Exercise task: Reproduce the entries beginning at the line that contains "Financing (355, 96)" and ending after the line that contains "Главная (18, 53)", with "Repair Service" replaced by "Maintenance Service" and everything else left unchanged.

Data for processing:

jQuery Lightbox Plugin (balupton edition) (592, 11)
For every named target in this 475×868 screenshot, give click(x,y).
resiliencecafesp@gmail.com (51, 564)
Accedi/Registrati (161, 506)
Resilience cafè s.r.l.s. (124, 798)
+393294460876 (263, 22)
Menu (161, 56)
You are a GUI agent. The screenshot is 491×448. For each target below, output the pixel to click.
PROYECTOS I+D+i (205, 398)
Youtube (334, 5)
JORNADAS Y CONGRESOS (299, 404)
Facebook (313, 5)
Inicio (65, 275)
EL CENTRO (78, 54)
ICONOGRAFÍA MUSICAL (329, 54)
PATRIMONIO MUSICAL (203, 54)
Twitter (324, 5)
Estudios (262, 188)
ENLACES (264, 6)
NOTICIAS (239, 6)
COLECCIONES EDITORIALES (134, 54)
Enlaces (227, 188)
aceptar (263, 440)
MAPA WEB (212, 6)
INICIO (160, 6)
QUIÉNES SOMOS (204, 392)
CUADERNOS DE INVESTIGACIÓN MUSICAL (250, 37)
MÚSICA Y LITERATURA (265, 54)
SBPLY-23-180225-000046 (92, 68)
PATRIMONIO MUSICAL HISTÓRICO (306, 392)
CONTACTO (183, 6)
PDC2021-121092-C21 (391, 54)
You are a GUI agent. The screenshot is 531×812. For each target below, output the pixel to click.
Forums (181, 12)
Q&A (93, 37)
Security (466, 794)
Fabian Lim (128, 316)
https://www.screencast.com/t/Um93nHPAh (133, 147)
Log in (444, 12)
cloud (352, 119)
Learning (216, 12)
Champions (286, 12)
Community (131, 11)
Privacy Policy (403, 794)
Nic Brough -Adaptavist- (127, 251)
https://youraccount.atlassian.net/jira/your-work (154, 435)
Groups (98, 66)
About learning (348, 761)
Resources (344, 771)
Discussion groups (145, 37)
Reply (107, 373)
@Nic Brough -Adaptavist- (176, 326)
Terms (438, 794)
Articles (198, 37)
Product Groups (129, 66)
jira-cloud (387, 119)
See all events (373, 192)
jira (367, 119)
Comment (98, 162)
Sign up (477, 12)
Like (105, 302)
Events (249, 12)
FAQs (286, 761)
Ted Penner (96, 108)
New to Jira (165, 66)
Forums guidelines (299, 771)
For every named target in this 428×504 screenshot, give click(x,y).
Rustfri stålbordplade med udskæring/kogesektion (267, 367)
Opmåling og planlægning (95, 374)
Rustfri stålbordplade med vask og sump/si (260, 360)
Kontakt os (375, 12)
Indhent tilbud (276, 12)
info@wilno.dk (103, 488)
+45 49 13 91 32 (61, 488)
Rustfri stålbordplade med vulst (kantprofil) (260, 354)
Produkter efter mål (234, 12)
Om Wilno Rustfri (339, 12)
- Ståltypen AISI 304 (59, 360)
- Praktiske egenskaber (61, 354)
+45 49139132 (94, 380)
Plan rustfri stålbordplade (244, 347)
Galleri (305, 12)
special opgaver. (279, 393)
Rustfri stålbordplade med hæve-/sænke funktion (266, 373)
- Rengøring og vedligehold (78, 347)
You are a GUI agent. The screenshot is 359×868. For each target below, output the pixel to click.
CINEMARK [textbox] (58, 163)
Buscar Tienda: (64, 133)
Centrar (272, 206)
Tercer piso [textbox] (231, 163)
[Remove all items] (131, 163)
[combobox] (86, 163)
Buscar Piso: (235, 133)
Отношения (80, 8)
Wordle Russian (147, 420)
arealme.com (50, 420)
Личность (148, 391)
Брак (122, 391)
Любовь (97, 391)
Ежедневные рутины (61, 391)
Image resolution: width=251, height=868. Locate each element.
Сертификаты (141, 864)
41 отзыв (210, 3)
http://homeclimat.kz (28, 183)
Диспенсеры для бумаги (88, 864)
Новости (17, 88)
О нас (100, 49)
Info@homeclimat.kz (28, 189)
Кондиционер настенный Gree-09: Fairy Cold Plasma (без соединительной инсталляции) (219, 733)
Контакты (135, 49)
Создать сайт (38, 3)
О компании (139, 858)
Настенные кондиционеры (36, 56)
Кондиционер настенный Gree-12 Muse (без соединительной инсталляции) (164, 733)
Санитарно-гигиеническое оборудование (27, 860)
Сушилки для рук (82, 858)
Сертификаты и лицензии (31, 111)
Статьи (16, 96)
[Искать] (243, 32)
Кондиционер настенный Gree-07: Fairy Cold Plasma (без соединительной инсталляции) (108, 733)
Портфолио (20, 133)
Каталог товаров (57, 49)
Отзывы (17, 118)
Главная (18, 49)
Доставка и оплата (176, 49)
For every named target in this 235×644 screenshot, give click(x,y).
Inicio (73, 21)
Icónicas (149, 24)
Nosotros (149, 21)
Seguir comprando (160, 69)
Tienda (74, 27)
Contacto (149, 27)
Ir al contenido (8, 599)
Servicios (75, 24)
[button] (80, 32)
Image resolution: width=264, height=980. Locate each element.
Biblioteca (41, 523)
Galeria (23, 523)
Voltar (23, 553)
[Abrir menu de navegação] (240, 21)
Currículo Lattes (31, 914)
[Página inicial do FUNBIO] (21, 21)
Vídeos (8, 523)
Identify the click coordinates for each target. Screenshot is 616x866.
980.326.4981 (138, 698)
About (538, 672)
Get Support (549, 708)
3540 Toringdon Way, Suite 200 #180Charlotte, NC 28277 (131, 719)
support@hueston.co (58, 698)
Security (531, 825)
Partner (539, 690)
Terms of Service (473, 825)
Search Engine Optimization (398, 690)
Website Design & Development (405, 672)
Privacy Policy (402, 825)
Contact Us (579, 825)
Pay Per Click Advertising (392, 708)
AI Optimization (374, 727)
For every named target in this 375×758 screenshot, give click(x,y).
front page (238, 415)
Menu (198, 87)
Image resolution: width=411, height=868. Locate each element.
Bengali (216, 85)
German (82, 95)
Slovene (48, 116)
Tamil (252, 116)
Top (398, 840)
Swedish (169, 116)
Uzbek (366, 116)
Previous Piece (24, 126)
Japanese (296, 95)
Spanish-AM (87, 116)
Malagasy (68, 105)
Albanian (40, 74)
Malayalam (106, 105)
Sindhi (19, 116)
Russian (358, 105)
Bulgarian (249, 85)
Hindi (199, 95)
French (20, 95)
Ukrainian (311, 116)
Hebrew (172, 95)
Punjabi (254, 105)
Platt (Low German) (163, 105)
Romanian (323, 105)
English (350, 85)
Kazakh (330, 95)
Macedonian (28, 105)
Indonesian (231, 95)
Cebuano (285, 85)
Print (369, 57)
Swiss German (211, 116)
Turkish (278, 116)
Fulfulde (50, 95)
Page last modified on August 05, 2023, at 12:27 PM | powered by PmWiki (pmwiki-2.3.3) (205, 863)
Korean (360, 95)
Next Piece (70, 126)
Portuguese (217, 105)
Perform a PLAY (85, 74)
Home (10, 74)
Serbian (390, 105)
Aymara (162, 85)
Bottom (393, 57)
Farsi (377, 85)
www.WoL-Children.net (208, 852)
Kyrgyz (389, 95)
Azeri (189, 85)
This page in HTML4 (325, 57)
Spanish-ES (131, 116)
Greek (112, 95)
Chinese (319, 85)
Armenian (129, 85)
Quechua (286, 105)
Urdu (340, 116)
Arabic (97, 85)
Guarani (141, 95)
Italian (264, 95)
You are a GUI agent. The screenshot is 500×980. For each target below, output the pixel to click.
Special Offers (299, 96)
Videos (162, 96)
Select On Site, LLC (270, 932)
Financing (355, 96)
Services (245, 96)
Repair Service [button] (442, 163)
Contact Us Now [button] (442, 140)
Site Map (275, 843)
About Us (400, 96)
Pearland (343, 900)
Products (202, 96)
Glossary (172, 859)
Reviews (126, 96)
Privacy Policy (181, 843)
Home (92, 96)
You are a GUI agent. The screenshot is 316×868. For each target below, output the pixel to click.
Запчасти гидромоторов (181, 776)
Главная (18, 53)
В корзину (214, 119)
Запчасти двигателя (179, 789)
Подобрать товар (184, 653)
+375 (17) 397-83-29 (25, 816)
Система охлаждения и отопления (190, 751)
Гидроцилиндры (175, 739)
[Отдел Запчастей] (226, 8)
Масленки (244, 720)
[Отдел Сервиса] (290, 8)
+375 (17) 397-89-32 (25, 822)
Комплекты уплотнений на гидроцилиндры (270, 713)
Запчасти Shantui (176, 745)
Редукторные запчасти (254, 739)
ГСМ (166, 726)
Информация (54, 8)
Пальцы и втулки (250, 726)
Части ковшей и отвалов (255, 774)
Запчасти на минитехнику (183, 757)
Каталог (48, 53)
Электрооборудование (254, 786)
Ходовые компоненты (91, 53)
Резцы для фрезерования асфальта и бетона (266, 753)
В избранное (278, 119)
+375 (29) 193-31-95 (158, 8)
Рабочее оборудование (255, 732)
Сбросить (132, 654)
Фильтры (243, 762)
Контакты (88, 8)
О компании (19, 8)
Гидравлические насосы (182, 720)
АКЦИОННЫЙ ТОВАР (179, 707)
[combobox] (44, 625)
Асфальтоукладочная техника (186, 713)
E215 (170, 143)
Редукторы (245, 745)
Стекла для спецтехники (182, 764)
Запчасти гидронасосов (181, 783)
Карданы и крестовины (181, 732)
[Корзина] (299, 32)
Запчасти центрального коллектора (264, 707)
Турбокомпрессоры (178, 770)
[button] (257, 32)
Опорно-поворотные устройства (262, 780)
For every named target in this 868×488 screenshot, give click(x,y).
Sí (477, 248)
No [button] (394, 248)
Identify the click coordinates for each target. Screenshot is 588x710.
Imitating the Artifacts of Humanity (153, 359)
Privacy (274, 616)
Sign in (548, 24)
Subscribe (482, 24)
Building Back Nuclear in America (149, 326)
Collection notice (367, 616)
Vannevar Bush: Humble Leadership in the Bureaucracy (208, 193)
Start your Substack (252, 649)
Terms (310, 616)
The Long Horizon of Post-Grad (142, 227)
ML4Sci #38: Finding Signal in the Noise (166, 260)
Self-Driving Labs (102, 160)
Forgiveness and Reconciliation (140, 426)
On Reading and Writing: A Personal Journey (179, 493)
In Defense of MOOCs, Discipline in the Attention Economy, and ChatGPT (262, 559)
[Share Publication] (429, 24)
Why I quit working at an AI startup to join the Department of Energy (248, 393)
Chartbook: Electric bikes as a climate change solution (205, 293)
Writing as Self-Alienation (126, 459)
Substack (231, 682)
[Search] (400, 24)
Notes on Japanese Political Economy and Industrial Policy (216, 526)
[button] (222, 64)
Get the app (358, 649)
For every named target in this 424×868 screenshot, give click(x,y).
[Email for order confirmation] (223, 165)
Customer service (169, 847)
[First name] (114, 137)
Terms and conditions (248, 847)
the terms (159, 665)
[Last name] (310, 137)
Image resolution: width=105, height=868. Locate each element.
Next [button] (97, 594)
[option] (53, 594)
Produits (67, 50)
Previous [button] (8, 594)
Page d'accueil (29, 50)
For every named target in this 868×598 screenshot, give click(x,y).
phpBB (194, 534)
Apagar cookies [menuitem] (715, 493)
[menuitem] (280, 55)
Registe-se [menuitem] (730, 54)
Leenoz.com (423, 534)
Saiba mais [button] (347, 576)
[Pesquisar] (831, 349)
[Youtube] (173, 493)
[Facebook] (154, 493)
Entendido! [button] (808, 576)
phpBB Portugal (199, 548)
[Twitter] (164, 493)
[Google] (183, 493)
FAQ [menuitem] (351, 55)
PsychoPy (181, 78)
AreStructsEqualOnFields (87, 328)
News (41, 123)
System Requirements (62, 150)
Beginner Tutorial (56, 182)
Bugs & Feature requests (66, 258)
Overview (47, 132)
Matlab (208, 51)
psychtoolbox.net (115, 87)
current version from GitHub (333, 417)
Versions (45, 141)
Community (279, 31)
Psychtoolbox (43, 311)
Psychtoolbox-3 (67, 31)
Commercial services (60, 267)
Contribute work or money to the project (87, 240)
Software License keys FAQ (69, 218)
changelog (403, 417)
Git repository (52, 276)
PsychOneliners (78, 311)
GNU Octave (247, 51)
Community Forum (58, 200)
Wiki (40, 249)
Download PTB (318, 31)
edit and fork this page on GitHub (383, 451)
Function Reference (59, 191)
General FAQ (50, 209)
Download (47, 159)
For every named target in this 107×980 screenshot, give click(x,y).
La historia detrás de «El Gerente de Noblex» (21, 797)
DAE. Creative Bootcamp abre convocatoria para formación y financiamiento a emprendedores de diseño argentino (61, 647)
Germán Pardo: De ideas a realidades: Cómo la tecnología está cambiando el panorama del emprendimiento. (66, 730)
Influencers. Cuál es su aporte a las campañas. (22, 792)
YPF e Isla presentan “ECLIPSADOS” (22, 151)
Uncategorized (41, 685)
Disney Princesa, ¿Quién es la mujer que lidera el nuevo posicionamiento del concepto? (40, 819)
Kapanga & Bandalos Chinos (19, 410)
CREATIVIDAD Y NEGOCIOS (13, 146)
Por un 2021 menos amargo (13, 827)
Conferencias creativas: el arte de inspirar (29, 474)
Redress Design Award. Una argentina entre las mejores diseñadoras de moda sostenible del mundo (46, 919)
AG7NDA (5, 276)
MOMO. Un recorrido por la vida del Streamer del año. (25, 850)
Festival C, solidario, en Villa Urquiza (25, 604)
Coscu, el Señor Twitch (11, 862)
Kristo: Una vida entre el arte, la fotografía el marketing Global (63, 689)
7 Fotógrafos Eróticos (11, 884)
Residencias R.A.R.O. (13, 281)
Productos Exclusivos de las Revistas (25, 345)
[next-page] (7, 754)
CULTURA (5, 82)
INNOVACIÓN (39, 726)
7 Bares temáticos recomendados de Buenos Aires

Solved problem:
Financing (355, 96)
Services (245, 96)
Maintenance Service [button] (442, 163)
Contact Us Now [button] (442, 140)
Site Map (275, 843)
About Us (400, 96)
Pearland (343, 900)
Products (202, 96)
Glossary (172, 859)
Reviews (126, 96)
Privacy Policy (181, 843)
Home (92, 96)
You are a GUI agent. The screenshot is 316×868. For each target below, output the pixel to click.
Запчасти гидромоторов (181, 776)
Главная (18, 53)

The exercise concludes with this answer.